Posted by nagster on June 23, 2011 in feldenkrais
11 Comments

From “Dorko’s Diamonds”

I have to admit that I am not as familiar with Barrett Dorko’s work as I would like to be. But over the years I have found his essays and thoughts quite provocative. I first heard of Barret when Feldenkrais “Trainer” Reuven Ofir (Robbie Ofir)¹ made a post about him on the FeldyForum.²

One of the reasons that I like Dorko so much is his willingness to engage in a quest for more useful solutions when dissatisfied with the current answers in his field. In my view, he is doing what Feldenkrais did. He is using his scientific knowledge and his curiosity to engage in his own process of learning and development – irrespective of the ideology and dogma of a particular professional organization.

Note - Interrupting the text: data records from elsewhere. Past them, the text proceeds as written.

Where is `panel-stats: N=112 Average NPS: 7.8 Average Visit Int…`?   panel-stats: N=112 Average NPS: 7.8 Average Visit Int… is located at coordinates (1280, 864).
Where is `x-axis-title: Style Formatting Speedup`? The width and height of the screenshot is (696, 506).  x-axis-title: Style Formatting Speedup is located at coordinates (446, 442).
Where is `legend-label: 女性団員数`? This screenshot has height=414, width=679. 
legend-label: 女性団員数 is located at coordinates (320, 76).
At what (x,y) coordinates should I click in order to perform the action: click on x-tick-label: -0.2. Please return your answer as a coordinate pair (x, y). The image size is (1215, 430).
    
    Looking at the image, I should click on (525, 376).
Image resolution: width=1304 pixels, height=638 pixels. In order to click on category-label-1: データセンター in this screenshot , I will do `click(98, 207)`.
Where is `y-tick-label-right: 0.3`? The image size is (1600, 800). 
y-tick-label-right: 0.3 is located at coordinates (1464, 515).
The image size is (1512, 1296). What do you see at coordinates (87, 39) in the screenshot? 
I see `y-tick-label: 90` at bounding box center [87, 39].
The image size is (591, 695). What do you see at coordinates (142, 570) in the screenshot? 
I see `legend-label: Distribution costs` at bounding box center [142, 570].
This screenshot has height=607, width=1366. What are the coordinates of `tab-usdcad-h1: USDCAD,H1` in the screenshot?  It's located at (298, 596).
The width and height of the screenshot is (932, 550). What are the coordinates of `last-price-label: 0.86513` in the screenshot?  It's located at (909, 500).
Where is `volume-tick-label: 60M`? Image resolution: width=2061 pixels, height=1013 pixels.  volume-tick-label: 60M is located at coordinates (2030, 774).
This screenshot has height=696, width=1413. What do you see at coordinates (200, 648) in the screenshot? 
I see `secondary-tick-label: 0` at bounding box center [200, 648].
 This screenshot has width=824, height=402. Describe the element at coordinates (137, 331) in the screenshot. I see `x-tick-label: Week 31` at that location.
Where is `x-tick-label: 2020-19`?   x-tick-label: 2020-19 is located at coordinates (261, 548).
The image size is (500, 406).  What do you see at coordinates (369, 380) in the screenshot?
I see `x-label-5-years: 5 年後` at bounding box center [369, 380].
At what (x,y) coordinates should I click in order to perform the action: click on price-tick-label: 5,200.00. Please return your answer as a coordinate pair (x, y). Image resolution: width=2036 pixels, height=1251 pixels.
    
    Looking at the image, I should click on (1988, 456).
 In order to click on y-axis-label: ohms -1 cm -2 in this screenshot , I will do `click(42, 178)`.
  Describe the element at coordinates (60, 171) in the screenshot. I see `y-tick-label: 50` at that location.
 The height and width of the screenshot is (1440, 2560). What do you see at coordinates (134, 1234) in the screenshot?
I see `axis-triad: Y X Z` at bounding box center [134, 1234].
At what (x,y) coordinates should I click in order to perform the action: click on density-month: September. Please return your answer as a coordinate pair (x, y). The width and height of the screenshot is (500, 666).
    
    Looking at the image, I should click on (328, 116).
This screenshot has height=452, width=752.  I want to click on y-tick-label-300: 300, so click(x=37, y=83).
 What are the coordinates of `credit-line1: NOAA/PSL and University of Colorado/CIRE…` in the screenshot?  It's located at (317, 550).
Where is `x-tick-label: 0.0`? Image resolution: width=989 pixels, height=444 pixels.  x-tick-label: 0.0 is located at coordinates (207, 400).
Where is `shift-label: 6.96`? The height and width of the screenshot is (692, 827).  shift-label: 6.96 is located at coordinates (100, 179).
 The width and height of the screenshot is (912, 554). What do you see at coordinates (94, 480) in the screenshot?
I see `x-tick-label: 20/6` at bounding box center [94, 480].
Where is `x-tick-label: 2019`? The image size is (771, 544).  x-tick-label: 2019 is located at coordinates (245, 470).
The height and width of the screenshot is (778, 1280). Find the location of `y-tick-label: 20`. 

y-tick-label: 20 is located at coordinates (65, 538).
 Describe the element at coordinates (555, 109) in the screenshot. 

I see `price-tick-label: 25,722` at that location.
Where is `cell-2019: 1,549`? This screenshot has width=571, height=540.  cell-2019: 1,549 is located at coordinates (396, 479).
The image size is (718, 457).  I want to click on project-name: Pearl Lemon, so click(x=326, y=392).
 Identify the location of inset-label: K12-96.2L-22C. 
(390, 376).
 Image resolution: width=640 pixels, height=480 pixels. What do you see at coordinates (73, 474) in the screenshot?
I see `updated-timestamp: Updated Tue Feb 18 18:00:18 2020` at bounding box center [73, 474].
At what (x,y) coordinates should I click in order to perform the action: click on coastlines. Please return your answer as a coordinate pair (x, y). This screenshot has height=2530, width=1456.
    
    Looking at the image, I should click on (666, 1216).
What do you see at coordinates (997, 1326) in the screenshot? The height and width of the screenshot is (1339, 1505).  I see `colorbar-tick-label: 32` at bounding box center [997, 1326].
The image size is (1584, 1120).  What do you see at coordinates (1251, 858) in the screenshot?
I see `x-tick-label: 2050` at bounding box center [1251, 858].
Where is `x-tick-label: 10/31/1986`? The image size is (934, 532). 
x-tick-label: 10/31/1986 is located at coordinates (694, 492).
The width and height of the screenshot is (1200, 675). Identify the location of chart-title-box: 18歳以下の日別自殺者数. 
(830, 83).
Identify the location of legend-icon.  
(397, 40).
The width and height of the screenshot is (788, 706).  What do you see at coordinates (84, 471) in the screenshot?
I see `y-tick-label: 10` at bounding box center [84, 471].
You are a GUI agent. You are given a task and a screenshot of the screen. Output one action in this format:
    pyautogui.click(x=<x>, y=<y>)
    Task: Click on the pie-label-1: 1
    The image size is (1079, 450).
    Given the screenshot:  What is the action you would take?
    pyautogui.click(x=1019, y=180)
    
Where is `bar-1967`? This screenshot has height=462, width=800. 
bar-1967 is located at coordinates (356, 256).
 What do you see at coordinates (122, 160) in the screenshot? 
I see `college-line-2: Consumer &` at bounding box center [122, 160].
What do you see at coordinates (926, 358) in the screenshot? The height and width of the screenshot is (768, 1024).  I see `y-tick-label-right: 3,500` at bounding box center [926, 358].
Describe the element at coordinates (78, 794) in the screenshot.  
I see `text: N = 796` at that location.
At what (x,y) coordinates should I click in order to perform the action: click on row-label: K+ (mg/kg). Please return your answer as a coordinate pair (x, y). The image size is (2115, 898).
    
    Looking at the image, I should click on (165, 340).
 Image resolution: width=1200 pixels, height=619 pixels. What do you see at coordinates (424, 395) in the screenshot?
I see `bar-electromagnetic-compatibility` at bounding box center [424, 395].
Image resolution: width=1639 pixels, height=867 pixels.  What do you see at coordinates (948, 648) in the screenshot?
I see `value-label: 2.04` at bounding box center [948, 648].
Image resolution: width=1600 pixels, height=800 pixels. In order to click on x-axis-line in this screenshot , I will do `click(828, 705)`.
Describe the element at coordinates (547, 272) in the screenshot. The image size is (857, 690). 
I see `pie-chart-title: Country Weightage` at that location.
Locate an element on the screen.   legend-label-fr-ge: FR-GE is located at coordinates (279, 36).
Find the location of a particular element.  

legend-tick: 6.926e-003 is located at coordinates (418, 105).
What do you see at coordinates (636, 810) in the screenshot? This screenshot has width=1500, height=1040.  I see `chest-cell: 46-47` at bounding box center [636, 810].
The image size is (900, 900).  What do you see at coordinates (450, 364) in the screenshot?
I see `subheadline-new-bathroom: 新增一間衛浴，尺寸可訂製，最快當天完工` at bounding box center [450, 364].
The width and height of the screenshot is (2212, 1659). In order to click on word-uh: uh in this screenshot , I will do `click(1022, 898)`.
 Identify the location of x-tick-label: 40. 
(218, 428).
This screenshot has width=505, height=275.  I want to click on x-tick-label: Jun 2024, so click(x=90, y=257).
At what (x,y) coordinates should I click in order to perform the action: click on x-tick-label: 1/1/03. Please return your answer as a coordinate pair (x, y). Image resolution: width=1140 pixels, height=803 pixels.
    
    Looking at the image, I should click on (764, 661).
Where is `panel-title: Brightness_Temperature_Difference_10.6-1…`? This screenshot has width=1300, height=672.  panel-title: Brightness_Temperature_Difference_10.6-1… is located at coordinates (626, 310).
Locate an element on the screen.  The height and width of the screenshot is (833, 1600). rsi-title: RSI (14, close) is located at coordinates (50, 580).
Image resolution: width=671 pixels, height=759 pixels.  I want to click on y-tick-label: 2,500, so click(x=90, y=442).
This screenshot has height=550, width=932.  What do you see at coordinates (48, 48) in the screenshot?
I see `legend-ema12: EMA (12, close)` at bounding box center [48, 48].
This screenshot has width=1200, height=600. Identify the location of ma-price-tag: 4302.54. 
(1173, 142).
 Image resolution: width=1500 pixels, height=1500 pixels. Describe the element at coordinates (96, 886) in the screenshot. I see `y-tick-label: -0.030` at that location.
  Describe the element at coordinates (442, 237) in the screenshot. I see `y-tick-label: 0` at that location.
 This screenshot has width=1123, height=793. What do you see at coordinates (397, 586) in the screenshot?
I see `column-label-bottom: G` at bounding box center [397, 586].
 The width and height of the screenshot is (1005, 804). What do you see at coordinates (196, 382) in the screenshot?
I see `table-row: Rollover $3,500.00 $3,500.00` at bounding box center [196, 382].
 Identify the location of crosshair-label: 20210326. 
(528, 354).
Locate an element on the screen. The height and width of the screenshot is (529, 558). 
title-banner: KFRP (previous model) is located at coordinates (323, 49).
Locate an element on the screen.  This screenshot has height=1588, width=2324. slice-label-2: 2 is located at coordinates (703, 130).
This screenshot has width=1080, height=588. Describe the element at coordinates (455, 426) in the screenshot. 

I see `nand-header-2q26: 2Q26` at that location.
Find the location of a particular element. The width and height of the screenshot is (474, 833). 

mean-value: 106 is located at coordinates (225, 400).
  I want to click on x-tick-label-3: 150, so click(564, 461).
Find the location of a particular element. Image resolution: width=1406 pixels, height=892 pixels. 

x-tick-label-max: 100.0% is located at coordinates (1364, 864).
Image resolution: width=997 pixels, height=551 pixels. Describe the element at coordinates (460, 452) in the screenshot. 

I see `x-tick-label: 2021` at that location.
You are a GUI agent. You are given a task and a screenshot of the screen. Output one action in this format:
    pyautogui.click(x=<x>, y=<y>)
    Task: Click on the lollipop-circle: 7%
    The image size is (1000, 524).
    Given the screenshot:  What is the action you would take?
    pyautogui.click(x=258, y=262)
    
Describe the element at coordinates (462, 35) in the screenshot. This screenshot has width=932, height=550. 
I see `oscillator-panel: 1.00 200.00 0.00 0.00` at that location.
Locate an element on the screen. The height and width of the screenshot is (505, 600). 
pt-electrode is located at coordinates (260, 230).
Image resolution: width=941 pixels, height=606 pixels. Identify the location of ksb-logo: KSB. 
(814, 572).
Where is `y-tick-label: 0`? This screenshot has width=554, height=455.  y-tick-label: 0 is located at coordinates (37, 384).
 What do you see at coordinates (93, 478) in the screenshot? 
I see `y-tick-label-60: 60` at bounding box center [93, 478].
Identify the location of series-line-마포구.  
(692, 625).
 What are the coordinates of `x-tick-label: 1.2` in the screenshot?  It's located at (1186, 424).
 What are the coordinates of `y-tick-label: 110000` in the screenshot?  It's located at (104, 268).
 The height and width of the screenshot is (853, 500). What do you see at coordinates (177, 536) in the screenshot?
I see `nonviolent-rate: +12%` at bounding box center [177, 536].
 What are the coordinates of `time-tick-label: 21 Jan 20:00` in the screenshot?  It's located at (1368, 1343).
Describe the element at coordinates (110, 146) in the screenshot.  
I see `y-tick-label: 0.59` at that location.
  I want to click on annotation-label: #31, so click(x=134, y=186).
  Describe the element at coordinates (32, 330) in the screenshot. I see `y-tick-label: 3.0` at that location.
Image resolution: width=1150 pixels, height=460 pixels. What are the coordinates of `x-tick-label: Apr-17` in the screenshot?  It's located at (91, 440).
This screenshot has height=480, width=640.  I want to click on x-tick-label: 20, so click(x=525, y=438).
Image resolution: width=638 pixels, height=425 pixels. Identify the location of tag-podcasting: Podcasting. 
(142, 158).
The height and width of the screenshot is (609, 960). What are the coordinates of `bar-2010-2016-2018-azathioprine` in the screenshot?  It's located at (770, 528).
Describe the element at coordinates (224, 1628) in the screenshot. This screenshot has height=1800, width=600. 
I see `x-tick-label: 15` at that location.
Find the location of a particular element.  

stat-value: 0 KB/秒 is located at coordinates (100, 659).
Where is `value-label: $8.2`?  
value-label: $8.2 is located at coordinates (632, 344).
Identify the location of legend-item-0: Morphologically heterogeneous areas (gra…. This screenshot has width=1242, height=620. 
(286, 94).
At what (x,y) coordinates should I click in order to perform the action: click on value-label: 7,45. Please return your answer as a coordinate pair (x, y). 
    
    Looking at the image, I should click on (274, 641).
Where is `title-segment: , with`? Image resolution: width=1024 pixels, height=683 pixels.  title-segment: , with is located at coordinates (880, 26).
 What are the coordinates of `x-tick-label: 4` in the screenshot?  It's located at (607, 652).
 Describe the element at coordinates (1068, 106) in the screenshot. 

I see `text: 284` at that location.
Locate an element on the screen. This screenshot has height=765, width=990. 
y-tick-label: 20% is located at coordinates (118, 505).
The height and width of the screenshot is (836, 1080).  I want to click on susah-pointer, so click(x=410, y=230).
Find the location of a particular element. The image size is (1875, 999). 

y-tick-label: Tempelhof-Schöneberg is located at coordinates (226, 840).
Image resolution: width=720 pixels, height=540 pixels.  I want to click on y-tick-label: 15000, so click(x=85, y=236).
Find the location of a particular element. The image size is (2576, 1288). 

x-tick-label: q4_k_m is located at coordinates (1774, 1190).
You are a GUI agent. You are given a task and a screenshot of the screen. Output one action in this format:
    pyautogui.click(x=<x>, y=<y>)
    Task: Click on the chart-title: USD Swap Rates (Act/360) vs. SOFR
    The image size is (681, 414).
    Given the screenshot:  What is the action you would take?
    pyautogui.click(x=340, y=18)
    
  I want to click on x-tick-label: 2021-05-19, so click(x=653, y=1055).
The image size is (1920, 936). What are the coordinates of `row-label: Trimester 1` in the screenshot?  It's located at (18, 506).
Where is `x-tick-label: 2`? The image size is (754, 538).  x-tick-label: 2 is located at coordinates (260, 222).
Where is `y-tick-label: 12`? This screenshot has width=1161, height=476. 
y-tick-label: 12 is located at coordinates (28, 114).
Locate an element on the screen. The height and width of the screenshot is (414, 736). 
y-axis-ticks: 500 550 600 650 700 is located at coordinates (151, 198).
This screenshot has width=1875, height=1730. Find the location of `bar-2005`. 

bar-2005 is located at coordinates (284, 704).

In the short video below, Barrett begins explaining how painful problems are not concrete and do not necessarily have a linear, apriori “cause” to which one can point – even though therapists and scientists of many sorts would love to think they can…

The video will not provide an “answer” for getting out of pain, but it is the beginning of some useful questions about how to think about the issues involved.

There is a discussion of the video on a forum that Barret moderates on SomaSimple.

I also recommend taking a look a demonstration of Barret’s “hands” on work on YouTube: Simple Contact.

Notes:
1. Reuven call himself a “Feldenkrais Trainer” but I like him anyway.
2. Proof that even the FeldyForum can be useful on occasion.